Start of Records to use

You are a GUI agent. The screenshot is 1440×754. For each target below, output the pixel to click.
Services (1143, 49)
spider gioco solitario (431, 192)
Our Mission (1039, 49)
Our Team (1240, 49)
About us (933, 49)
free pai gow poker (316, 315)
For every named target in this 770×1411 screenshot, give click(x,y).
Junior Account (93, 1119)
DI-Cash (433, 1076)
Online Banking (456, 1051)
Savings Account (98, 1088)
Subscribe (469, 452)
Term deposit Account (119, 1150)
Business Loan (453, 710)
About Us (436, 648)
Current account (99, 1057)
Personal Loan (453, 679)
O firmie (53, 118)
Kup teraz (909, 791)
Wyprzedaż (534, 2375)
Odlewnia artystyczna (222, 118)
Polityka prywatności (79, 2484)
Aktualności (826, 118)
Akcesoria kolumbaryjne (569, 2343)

End of Records to use

**Problem requirements**
Gather and copy out every line above that contains the string "target".

**Output for this task**
You are a GUI agent. The screenshot is 1440×754. For each target below, output the pixel to click.
For every named target in this 770×1411 screenshot, give click(x,y).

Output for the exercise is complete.